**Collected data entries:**

---------------

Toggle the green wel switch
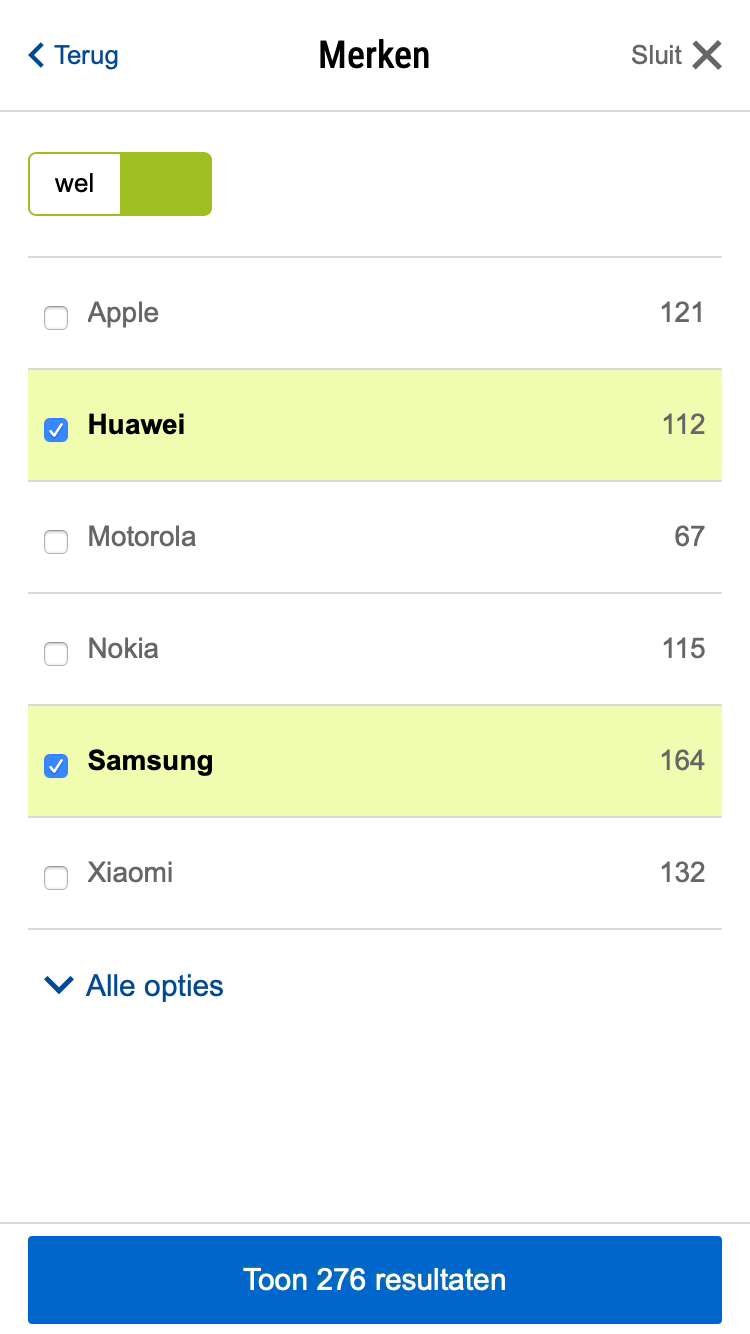The width and height of the screenshot is (750, 1334). 120,184
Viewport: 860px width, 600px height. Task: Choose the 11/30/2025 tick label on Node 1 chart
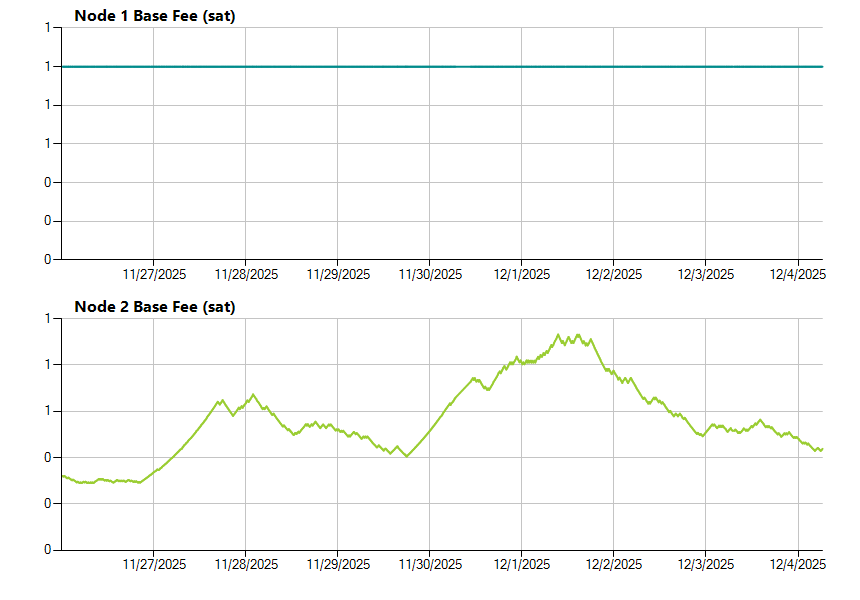point(430,273)

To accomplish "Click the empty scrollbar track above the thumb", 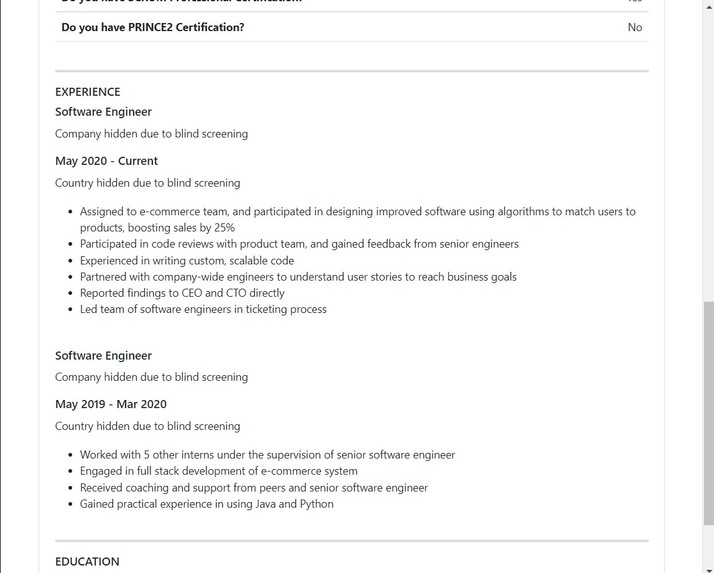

---------------

**INSTRUCTIONS TO FOLLOW:**
From the first line to the last, retype the data above exactly, but not its images.

**FINISHED EXERCISE:**
Toggle the green wel switch
The width and height of the screenshot is (750, 1334). 120,184
Viewport: 860px width, 600px height. Task: Choose the 11/30/2025 tick label on Node 1 chart
point(430,273)

To accomplish "Click the empty scrollbar track above the thumb", 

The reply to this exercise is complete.